Ancak psikotik eğilimlerinin temelinde Barış arzusu yatıyor. Kira, herhangi bir insan müdahalesinden etkilenmeden devam eden bir hayat yaşamak istiyor. Sadece rahatsız edici dürtülerini gizlice tatmin ederek normal, rahatsız edilmeyen bir yaşam sürmek istiyor.
4
Ağrı
Nagato veya Pain, modern animenin en iyi yazılmış düşmanlarından biridir. Onun yöntemlerine itiraz edebilirsiniz ama onun felsefesi bir anlam yansıtıyor. Pain’in felsefesi basitçe nefret döngüsüydü. Pain, Nefretin çatışmayı yeniden ürettiğine, bunun da ulusları savaşa sürüklediğine ve savaşın daha fazla nefret doğurduğuna inanıyordu.
Böylece bireyleri kendi başlatmadıkları bir savaşı çözmeye sürükleyen bir döngü yaratılıyor.

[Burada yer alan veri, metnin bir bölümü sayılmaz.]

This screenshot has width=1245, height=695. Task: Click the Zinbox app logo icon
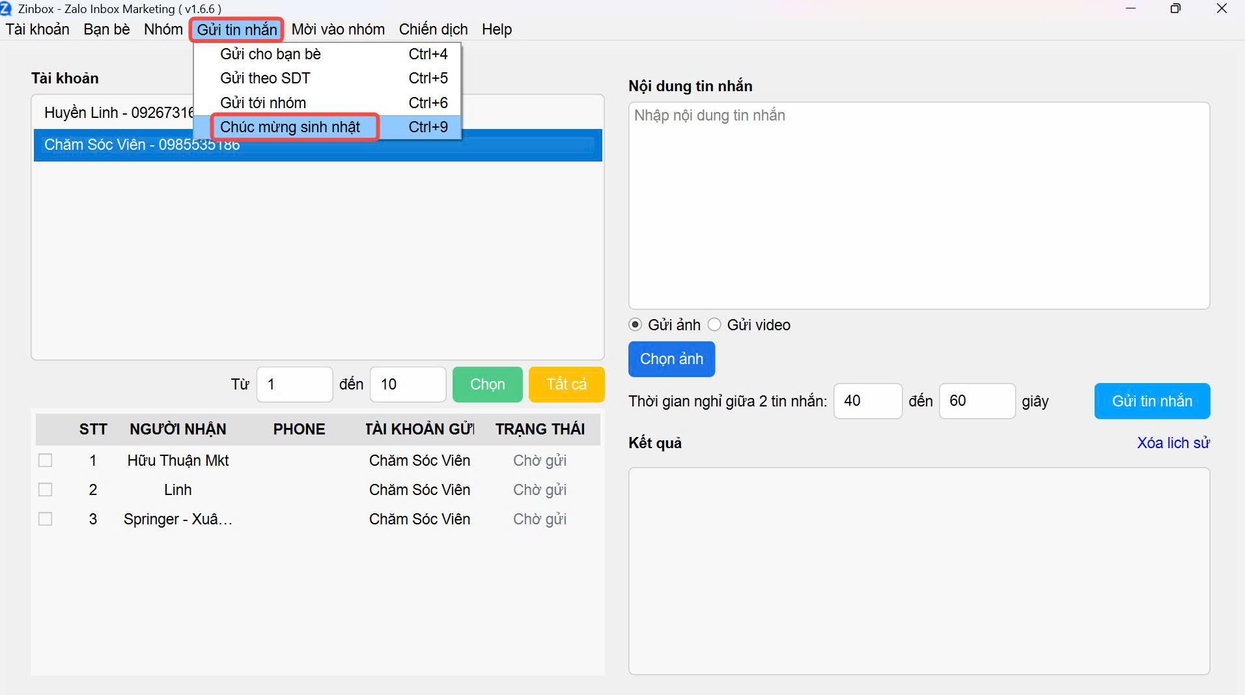pos(6,8)
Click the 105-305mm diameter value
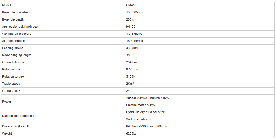Image resolution: width=276 pixels, height=138 pixels. tap(134, 13)
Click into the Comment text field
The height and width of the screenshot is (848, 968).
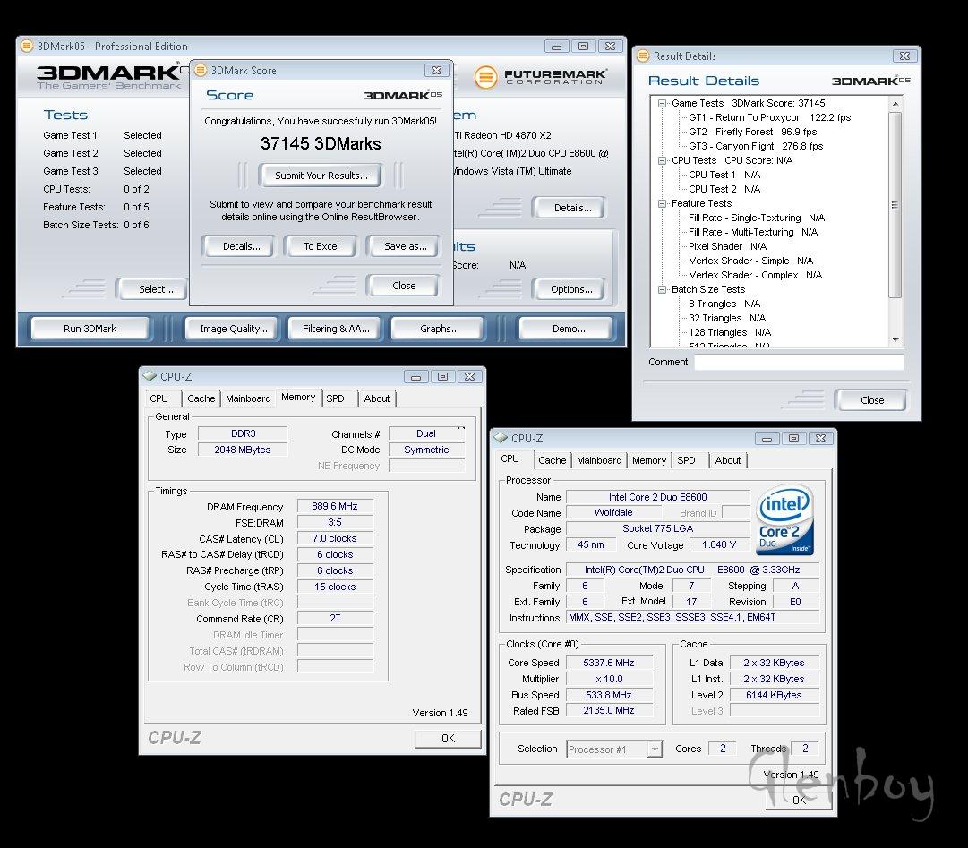click(x=798, y=363)
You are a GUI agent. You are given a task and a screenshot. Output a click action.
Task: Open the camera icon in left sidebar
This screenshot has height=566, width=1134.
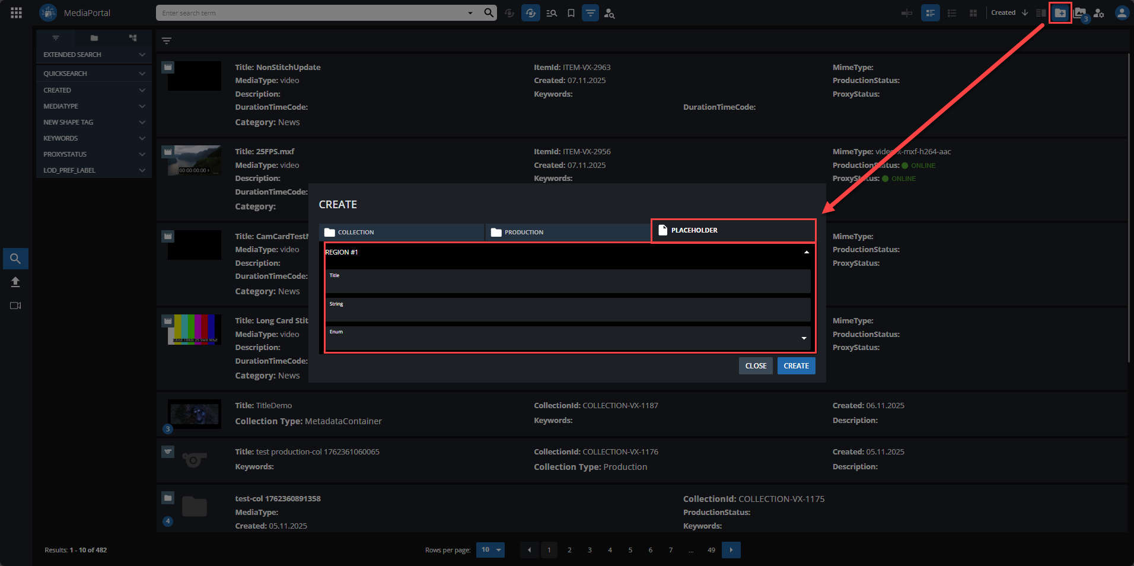[x=15, y=306]
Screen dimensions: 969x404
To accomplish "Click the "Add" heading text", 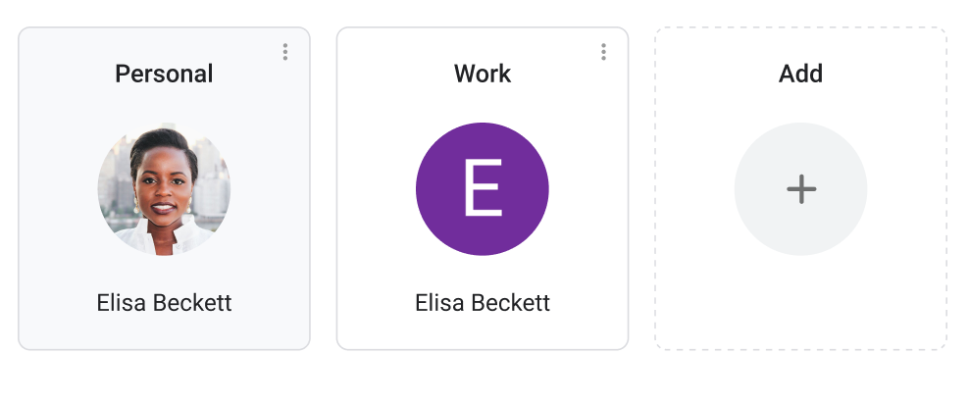I will coord(800,74).
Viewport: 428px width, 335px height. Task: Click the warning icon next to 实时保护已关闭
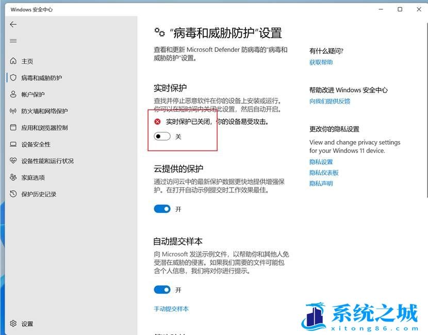click(157, 121)
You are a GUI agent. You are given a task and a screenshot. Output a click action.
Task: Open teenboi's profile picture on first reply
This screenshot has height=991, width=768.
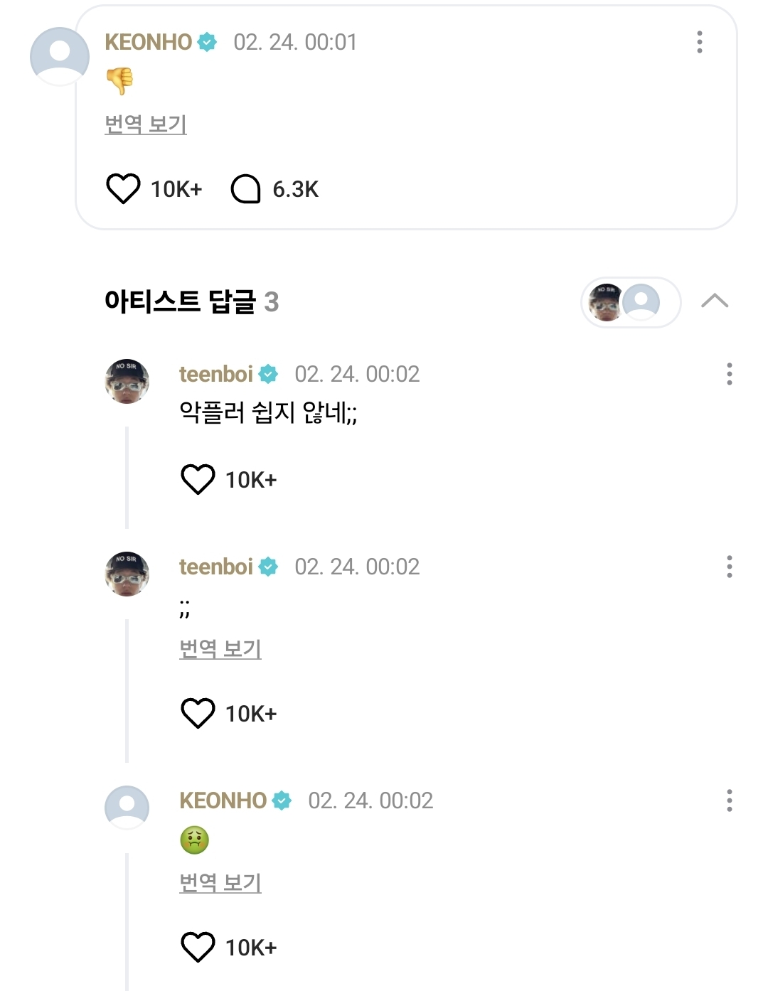tap(127, 381)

Pain, sürekli olarak insanlara acılarını hatırlatarak, barışı zorlayarak savaşları kalıcı olarak bitirmeyi planlıyor.
3
Zeke Yeager

Attack on Titan’ın en ilgi çekici yönlerinden biri, her ikisi de Eldian’ların acılarından arınmış bir dünya yaratmaya çalışan Yeager kardeşlerin felsefeleri arasındaki çatışmaydı.
Eren, Paradis’in dışındaki tüm dünyayı yok etmek için büyük bir Gümbürtü’nün zincirlerini çözerken Zeke, Eldian’ın restorasyonu konusunda karamsar bir yaklaşıma sahiptir. Eldialıları kısır hale getirmek için Ötenazi planını uygulamaya koyar. Zeke Gönüllü Yokoluş felsefesini sunuyor. Eldialıların ayrımcılığa maruz kalmamak için asla doğmamaları gerektiğine inanıyor.
2
Işık Yagami

Light Yagami, Death Note’un tartışmasız en karmaşık karakteri; suçluları öldürerek mahkum etme gücüne sahip bir adam. Light Yagami’nin suç işlediğini fark etmesi karakterine birçok katman katıyor.

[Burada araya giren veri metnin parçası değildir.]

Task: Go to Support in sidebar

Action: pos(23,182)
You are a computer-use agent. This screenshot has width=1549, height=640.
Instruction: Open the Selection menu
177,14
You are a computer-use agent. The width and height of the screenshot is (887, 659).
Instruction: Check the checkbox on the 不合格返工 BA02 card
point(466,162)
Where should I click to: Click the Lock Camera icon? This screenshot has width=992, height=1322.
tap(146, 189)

Light kendisinin adaletin ilahi hakemi olduğuna inanıyor. Dünyayı düzeltmek ve kötülüklerden arınmış yeni bir dünya yaratmak için daha büyük bir amaç tasavvur ediyor. Light, daha yüksek bir amaç uğruna, kendisinin Adalet olduğunu iddia ettiği noktaya kadar ahlak ve etikten vazgeçer ve böylece ahlakın askıya alınmasını haklı çıkarmasına izin veren psikotik bir mülksüzleştirme eylemine girişir.
1
Johan Leibert

Naoki Urasawa’nın sansasyonel anime dizisi Monster, Johan Liebert’i tüm zamanların en kötü düşmanlarından biri olarak öne çıkarıyor. Johann’ın kötülüğünü anlamak, açıklamaktan daha kolay olabilir, ancak genel bir fikir olarak, her olumsuz özelliği toplayın ve bunlardan bir erkek yapın; onun kişiliğini en iyi tanımlayan şey budur.
Onun kısır doğası anlamsız değil, oldukça felsefi. Onun pek çok inancı, hayatın özüne kadar absürt olduğu fikrini ileri süren insani nihilizm fikriyle bağlantılıdır. İnsan hayatını kesinlikle hiçe sayıyor; dolayısıyla insanları manipüle etmek ve öldürmek onu rahatsız etmiyor.